In conclusion, while reader-writer locking is a widely used technique for managing concurrent access to shared data structures, RCU offers an alternative approach that is gaining popularity due to its performance benefits. By using a spinlock to protect write access and an RCU read lock to protect read access, RCU allows multiple threads to read the data simultaneously while still ensuring data consistency. However, as with any approach, it is important to carefully consider the trade-offs and potential issues before implementing RCU in your code.

History

Read-copy-update (RCU) is a synchronization mechanism used in modern computing systems, which has been independently invented multiple times. The RCU is one of the most popular and efficient ways to allow data to be read while it is being updated without copying or locking it. This technique was first described in a 1980 article by H. T. Kung and Q. Lehman, which used garbage collectors to implement RCU-like access to a binary search tree. Udi Manber and Richard Ladner later extended Kung's and Lehman's work to non-garbage-collected environments by deferring reclamation until all threads running at removal time have terminated, which works in environments that do not have long-lived threads.

Richard Rashid et al. described a lazy translation lookaside buffer (TLB) implementation that deferred reclaiming virtual-address space until all CPUs flushed their TLB, which is similar in spirit to some RCU implementations. James P. Hennessy, Damian L. Osisek, and Joseph W. Seigh, II were granted US Patent 4,809,168 in 1989 (since lapsed). This patent describes an RCU-like mechanism that was apparently used in VM (Operating system)|VM/XA on IBM mainframes. William Pugh described an RCU-like mechanism that relied on explicit flag-setting by readers. Aju John proposed an RCU-like implementation where updaters simply wait for a fixed period of time, under the assumption that readers would all complete within that fixed time, as might be appropriate in a hard real-time system.
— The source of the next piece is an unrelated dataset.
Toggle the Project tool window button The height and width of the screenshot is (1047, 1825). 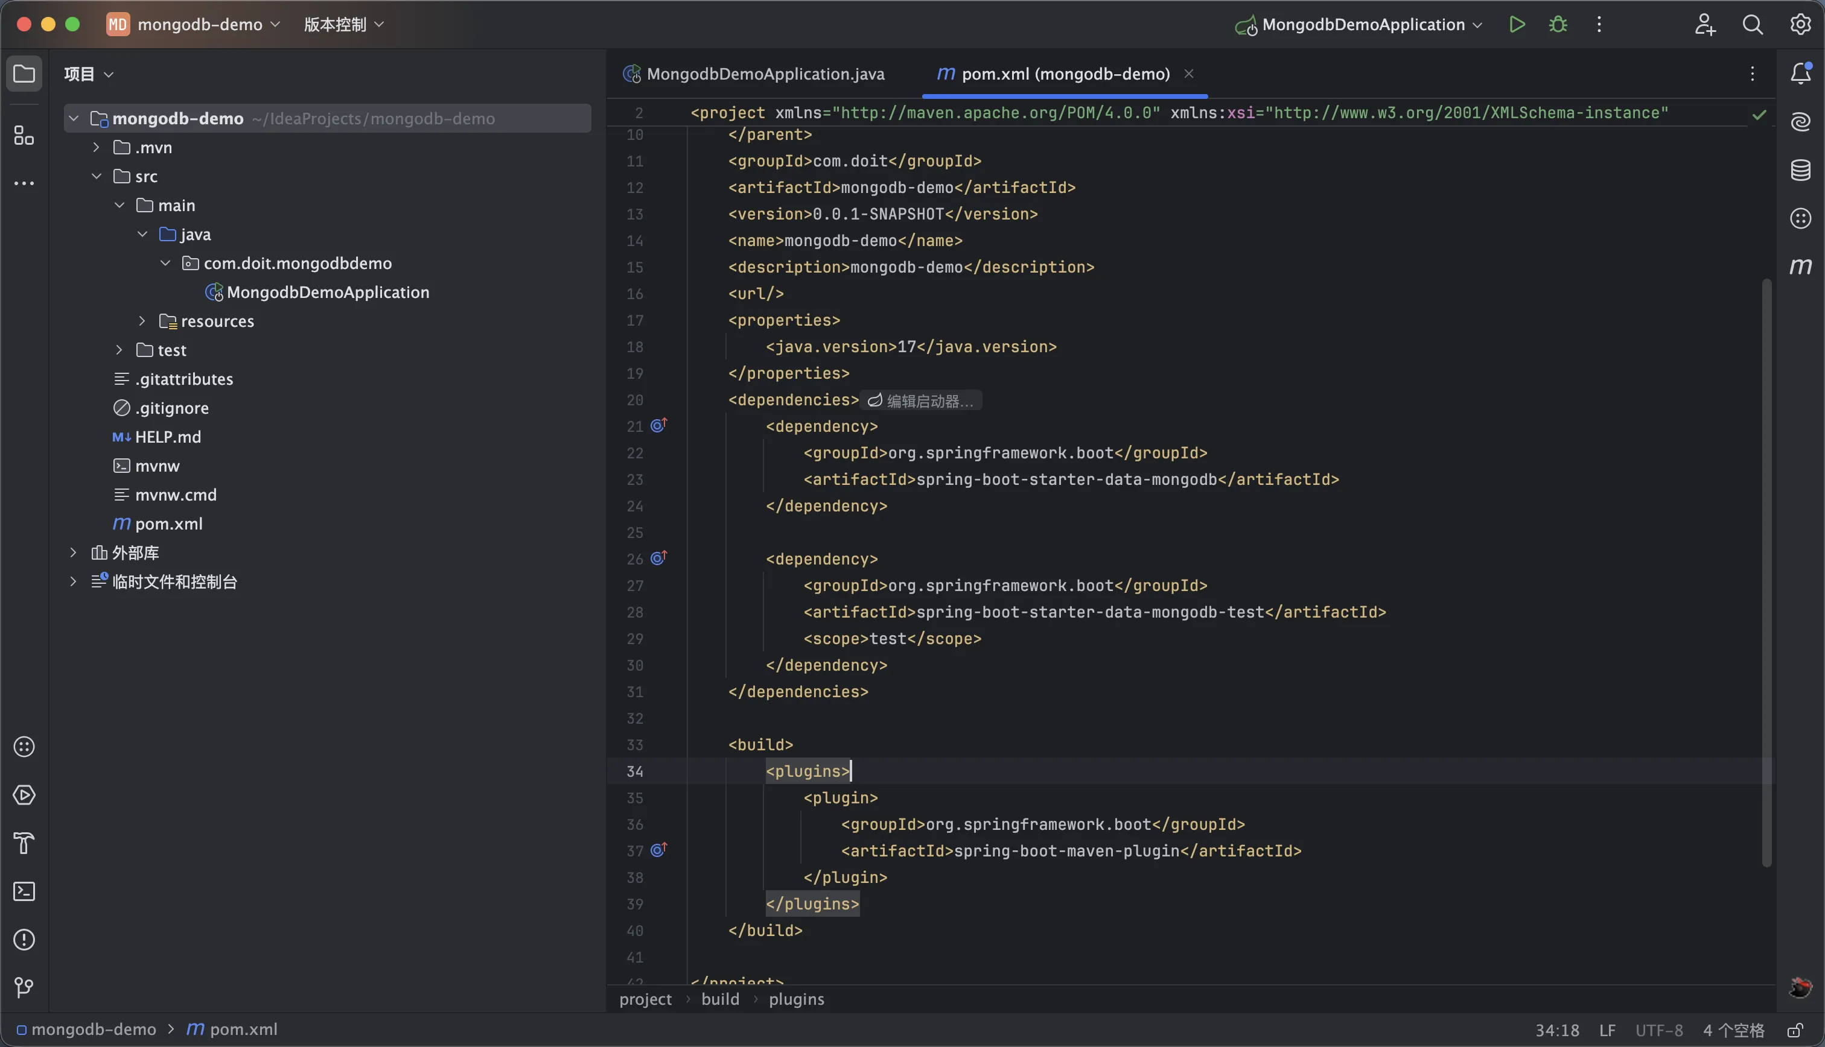(24, 74)
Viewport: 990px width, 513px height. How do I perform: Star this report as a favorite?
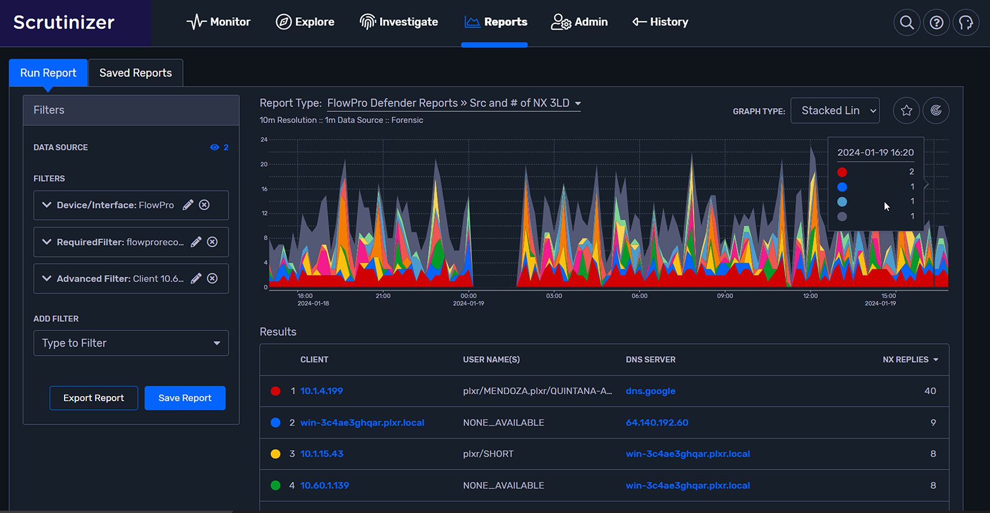pos(906,110)
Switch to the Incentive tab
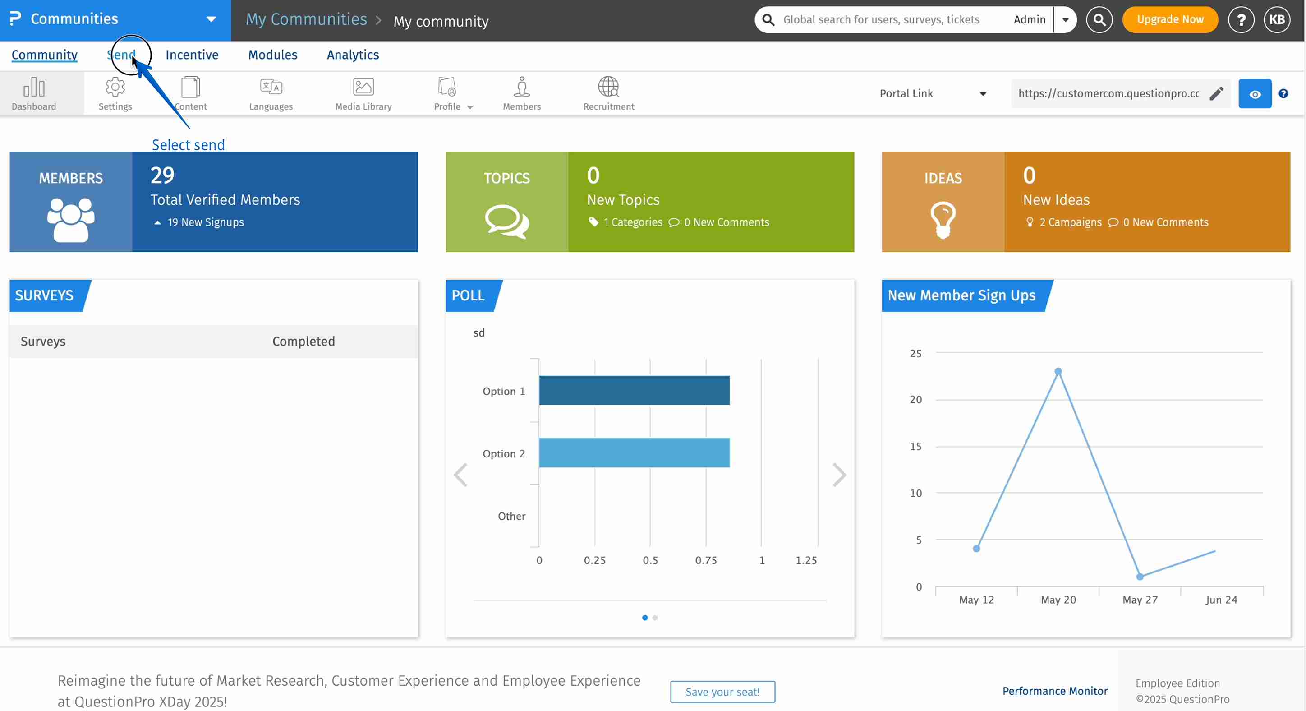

RCU is a synchronization mechanism that is used for scenarios when data is frequently updated and read, and the cost of copying data for read operations is expensive, such as in shared memory systems. The RCU allows readers to access the shared data without any locks and at the same time, ensures that the updates do not conflict with readers. This is achieved by deferring reclamation of data until there are no more readers that are actively using it.

The mechanism works by creating a new version of the data whenever an update is required, without disturbing the old version. Readers can access the old version without any locks. When the readers are done, the old version can be reclaimed. The RCU has been described as being similar to a musical concert, where the band continues playing a song, and the audience keeps listening to the song until it is over. After the song ends, the audience can move on, and the band can start playing a new song.

RCU has been used in a wide range of applications, including database management systems, operating systems, and high-performance computing. One of the key benefits of RCU is that it can significantly improve the performance of a system that has a large number of readers and writers. The RCU is also easy to implement and requires minimal changes to existing code.

In conclusion, RCU is a synchronization mechanism that is widely used in modern computing systems, which allows data to be read while it is being updated without copying or locking it. The RCU has been independently invented multiple times and has been used in a wide range of applications. It is a simple and efficient way to manage data in shared memory systems and has proven to be very effective in improving system performance.